### Extrait du document:

Bamako, la capitale malienne, a vécu hier une journée de fête électorale. Dans les rues, les marchés, l’ambiance «électorale» battait son plein. Hommes et femmes ont sorti leurs habits neufs pour marquer cet événement crucial pour l’avenir du pays. Il était 8 h, heure locale, 9 heures à Alger.

Tous les bureaux de vote de la capitale ont ouvert leurs portes, exception faite pour quelques centres qui ont accusé du retard en raison de problèmes logistiques notamment. Nous nous sommes rendu dès les premières heures de la matinée dans une école de la capitale pour prendre la température électorale de cette matinée de dimanche. L’établissement scolaire faisant office de centre de vote est complètement en ruine, des mares d’eau, des ordures jonchent la cour de l’école.

Au grand portail, un dispositif sécuritaire impressionnant, composé de casques bleus de l’ONU et de l’armée malienne, a été mis en place. Les soldats procèdent minutieusement à la vérification de l’identité des électeurs. Pas question de rentrer sans sa carte NINA (une carte d’électeur) où son badge d’observateur électoral.

A l’intérieur de l’école, c’est carrément la bousculade. Difficile de se frayer un chemin dans une immense foule déterminée et résolue à voter. Des files interminables se sont formées devant les bureaux de vote du matin jusqu’au soir. Plusieurs centaines d’électeurs attendaient de pouvoir voter avant l’heure d’ouverture des bureaux, à 10 heures.

Liste des données
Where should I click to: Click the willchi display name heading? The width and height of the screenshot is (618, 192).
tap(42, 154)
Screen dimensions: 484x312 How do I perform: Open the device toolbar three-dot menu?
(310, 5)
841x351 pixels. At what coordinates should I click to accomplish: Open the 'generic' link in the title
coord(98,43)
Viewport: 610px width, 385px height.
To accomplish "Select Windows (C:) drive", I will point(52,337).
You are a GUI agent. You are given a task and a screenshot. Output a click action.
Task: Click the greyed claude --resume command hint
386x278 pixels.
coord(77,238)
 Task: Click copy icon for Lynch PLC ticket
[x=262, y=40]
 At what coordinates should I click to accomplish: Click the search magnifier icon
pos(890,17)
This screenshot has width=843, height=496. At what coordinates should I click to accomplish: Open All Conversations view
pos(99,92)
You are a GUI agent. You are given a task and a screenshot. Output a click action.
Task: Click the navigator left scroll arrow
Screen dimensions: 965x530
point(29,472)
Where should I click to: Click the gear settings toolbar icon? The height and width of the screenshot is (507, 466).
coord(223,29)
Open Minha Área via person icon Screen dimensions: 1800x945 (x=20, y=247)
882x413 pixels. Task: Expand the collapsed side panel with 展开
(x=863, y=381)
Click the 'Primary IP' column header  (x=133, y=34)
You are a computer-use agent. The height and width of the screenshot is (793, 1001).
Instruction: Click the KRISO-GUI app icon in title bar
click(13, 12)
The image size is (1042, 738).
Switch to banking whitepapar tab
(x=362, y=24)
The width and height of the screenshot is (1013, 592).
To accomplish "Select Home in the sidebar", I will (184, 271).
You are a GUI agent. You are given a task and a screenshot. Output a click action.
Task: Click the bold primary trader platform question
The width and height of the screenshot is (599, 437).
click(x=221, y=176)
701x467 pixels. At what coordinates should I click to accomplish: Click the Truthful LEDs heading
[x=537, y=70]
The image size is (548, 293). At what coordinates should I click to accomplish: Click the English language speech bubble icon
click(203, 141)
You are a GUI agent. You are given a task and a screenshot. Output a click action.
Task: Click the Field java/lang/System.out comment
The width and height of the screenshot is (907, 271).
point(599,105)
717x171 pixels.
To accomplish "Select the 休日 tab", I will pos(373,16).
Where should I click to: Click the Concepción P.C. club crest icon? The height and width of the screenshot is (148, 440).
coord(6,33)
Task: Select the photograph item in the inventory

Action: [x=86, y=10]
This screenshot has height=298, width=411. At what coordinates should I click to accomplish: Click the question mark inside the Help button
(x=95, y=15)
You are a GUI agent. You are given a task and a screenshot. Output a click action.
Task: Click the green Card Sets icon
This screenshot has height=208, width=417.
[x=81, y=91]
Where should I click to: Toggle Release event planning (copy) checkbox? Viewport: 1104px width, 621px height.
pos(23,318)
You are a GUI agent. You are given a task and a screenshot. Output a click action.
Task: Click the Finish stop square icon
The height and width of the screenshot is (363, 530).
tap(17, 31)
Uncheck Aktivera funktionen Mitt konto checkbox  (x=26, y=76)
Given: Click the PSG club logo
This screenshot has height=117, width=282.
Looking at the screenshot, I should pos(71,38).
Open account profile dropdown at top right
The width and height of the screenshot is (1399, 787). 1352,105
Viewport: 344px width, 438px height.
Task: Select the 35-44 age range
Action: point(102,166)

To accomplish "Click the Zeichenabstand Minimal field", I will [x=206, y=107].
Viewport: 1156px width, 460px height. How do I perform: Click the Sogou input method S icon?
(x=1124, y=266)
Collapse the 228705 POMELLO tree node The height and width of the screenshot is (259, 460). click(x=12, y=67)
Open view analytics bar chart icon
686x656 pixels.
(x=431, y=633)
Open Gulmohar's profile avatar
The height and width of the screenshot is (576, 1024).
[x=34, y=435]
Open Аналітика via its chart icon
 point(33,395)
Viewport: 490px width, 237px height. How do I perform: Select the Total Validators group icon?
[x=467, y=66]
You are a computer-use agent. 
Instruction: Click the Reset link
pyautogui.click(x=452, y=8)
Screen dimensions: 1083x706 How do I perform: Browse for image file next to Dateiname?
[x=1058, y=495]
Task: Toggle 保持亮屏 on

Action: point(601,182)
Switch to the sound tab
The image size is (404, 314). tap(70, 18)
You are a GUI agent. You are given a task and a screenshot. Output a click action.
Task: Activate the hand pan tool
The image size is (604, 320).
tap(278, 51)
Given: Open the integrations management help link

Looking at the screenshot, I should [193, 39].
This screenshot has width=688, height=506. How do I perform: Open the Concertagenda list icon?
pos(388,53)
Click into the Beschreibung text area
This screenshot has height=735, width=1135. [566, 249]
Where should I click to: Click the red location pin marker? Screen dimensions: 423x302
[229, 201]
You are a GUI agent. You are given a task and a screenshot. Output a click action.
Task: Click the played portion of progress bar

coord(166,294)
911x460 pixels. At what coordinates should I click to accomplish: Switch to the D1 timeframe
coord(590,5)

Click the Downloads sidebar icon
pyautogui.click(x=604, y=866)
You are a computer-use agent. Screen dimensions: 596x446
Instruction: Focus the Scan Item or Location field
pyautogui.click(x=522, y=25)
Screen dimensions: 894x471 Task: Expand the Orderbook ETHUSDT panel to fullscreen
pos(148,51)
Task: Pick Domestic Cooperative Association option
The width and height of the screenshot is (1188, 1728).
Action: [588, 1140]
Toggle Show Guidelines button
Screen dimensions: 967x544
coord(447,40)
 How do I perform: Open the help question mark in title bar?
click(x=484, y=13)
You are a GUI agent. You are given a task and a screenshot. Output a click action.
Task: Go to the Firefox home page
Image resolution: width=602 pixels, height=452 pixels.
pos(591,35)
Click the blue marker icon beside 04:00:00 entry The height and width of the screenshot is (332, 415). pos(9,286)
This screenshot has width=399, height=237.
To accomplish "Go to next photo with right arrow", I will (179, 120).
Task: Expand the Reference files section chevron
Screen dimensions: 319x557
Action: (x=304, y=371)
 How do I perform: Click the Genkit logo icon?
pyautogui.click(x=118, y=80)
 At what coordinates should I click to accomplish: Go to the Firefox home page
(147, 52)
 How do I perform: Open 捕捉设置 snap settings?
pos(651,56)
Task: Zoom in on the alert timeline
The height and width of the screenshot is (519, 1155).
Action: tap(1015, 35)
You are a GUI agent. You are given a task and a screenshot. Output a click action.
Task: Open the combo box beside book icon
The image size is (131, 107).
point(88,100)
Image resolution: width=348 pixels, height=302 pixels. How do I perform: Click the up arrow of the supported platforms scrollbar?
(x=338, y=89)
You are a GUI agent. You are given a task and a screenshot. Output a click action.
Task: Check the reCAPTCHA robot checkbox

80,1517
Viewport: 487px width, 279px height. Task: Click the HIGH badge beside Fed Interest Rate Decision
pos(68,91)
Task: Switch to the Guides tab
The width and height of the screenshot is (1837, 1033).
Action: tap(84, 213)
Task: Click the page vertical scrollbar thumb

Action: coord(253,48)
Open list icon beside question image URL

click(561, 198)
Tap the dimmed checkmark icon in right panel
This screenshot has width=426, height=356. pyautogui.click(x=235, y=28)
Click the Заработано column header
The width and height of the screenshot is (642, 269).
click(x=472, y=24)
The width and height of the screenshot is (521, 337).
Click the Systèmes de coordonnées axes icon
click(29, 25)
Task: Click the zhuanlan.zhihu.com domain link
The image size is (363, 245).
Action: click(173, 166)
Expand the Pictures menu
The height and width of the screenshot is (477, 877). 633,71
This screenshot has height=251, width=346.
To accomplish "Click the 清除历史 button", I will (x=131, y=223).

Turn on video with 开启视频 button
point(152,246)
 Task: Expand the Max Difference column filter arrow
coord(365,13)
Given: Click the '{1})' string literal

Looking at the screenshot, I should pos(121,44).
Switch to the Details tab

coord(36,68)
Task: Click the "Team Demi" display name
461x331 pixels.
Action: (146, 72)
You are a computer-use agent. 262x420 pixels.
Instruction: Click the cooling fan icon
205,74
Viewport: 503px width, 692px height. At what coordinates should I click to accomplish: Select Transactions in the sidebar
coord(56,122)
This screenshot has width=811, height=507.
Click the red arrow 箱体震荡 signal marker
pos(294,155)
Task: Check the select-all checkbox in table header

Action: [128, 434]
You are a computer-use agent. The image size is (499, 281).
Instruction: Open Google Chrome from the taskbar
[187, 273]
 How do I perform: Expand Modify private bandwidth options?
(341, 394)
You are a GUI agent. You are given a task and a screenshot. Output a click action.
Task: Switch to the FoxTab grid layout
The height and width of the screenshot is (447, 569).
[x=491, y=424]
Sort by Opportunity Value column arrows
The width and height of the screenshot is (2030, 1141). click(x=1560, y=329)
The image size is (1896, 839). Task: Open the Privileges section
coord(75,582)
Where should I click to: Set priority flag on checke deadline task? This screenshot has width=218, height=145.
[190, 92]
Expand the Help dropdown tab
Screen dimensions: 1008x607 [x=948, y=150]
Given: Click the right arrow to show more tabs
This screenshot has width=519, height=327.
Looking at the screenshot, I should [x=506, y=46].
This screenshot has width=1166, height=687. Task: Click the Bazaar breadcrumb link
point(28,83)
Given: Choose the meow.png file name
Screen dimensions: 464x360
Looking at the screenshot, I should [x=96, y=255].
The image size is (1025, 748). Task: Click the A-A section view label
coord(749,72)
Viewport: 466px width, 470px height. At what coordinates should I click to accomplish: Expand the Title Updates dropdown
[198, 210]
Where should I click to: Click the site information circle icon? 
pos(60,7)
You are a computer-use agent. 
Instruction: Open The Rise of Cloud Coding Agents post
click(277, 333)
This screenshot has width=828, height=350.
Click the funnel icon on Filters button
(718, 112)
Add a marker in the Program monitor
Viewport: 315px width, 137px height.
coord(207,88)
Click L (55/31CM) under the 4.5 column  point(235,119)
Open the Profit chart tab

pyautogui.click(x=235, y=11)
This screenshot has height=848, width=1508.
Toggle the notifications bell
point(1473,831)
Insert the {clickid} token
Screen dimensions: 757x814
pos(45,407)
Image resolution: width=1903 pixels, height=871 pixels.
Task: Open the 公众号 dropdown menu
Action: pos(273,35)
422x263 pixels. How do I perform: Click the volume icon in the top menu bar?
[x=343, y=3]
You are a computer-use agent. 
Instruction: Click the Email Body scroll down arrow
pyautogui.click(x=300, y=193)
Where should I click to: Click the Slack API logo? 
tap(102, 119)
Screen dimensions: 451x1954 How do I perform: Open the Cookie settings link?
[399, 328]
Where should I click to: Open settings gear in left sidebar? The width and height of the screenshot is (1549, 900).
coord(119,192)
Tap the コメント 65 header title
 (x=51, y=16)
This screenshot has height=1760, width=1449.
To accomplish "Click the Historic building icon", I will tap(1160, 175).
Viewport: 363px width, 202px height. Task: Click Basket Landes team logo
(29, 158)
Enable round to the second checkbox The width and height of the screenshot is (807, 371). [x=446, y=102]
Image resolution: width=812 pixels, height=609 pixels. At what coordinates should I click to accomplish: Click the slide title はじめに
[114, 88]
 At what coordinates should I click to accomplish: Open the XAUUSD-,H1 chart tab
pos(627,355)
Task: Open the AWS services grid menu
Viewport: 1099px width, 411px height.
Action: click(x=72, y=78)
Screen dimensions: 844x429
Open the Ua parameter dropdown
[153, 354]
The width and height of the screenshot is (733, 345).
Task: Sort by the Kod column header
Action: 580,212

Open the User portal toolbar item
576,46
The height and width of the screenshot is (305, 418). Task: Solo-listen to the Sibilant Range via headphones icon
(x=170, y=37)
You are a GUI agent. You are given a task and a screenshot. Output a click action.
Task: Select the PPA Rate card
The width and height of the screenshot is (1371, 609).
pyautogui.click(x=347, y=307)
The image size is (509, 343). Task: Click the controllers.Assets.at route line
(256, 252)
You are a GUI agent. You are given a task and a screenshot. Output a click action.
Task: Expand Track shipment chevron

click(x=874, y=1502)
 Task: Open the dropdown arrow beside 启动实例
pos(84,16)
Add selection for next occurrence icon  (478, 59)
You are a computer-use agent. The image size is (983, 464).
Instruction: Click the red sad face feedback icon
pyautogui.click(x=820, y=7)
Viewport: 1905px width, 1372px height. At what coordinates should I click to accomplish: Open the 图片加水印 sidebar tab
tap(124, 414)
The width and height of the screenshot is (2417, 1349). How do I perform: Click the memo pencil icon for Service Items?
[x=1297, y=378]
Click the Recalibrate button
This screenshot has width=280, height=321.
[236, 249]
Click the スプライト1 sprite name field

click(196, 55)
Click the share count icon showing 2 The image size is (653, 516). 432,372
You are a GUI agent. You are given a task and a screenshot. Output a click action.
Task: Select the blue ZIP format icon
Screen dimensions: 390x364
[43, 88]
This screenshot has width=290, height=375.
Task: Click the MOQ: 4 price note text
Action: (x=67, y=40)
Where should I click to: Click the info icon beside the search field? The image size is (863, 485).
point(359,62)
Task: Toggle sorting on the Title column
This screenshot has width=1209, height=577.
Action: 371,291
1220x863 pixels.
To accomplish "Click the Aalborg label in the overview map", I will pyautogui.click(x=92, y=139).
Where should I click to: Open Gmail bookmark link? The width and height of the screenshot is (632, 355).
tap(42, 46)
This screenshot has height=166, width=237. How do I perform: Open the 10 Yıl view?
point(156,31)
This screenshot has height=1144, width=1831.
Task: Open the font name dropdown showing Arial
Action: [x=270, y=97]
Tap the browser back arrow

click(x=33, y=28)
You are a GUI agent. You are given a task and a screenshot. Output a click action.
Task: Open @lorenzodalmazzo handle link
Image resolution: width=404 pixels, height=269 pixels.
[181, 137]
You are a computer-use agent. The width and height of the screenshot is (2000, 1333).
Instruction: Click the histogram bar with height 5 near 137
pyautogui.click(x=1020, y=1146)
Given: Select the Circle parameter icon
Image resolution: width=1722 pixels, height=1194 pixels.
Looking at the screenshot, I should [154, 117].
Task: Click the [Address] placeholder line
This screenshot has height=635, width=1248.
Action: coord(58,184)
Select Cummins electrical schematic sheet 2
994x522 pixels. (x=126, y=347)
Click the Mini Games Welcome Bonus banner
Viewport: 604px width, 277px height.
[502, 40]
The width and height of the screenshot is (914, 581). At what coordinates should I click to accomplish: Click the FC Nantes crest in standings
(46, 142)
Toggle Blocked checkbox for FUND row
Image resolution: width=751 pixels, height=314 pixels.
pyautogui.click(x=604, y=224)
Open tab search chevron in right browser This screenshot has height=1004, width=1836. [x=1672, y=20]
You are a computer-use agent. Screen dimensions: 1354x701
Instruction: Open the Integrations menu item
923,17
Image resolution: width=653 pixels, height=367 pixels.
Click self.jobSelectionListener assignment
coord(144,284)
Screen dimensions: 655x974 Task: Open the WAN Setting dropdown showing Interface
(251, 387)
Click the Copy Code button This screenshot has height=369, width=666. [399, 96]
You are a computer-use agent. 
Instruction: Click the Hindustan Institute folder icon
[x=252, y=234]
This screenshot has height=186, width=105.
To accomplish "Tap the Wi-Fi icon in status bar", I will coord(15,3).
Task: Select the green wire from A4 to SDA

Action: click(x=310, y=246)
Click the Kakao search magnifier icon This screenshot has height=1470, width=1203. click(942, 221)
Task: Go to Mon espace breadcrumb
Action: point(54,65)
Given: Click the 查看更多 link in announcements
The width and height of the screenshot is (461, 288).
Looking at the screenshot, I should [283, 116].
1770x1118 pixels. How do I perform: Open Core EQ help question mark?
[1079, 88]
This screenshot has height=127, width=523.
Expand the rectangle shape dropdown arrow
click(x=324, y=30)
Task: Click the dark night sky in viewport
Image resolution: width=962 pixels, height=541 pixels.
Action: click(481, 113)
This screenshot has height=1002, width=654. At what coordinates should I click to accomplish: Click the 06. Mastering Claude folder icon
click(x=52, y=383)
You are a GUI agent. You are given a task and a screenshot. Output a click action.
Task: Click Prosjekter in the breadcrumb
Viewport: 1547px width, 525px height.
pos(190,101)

### Exercices à réaliser:
• 1. Répondez aux questions suivantes d'après le reportage sur la journée électorale à Bamako.
(a) Quelle heure était-il à Alger au début de la journée décrite ?
(b) De qui se compose le dispositif sécuritaire installé au grand portail de l'école ?
(c) Qu'est-ce que la carte NINA ?
• 2. Relevez toutes les heures mentionnées dans le reportage sur la journée électorale à Bamako.
• 3. Poursuivez le reportage sur la journée électorale à Bamako après sa dernière phrase.

### Réponses:
• 1.
(a) Il était 9 heures à Alger.
(b) Il se compose de casques bleus de l'ONU et de l'armée malienne.
(c) C'est une carte d'électeur.

• 2. 8 h (heure locale), 9 heures (à Alger), 10 heures (heure d'ouverture des bureaux)

• 3.
L’un d’eux, Kalifa Traoré, 56 ans, conducteur d’engin, a déclaré : «On est fatigué de la mauvaise gouvernance, j’invite les candidats à accepter les résultats de notre vote». Selon lui, les différents présidents qui se sont succédé ne font qu’aggraver la crise sur le plan politique et surtout économique. «Au Mali, il nous faut un homme neuf qui va travailler pour l’intérêt de tous les Maliens sans exception», dira un autre électeur bamakois.

Invité à s’exprimer sur la crise du Nord, notre interlocuteur dira que les Touaregs sont aussi maliens et il faut dialoguer avec eux et améliorer leurs conditions de vie. Tout est en place, dans le cadre restreint des ambitions affichées par les autorités qui ont suffisamment martelé ces dernières semaines qu’il ne s’agira pas d’une élection parfaite.

Les grands partis ont dépêché des délégués dans les bureaux de vote du pays pour surveiller le déroulement du scrutin. A Kidal, bastion des Touaregs et de leur rébellion dans le nord-est du pays où les tensions entre communautés touaregs et noires sont vives, le vote a commencé en retard dans plusieurs bureaux, a-t-on constaté.

A l’entrée de l’un d’eux, chaque électeur était contrôlé et fouillé par des soldats togolais de la force de l’ONU au Mali, la Minusma. A Gao, plus grande ville du nord du Mali, plusieurs dizaines de personnes faisaient la queue dans le calme pour voter dans un centre électoral installé dans une école près de la place de l’Indépendance.

Le président malien par intérim, Dioncounda Traoré, a affirmé après avoir voté au premier tour de la présidentielle que c’était «le meilleur scrutin » organisé au Mali depuis l’indépendance en 1960. «Je suis très satisfait des conditions générales d’organisation du scrutin.

Je pense que de mémoire de Malien, c’est le meilleur scrutin qu’on organise depuis 1960», a déclaré le chef d’État à des journalistes après avoir voté à Bamako. «J’ai voté pour le candidat qui m’a convaincu pendant la campagne», a-t-il ajouté sans dévoiler son nom. Lui ne se présente pas au scrutin. Ils commenceront à recevoir des estimations vers 22 heures (heure locale).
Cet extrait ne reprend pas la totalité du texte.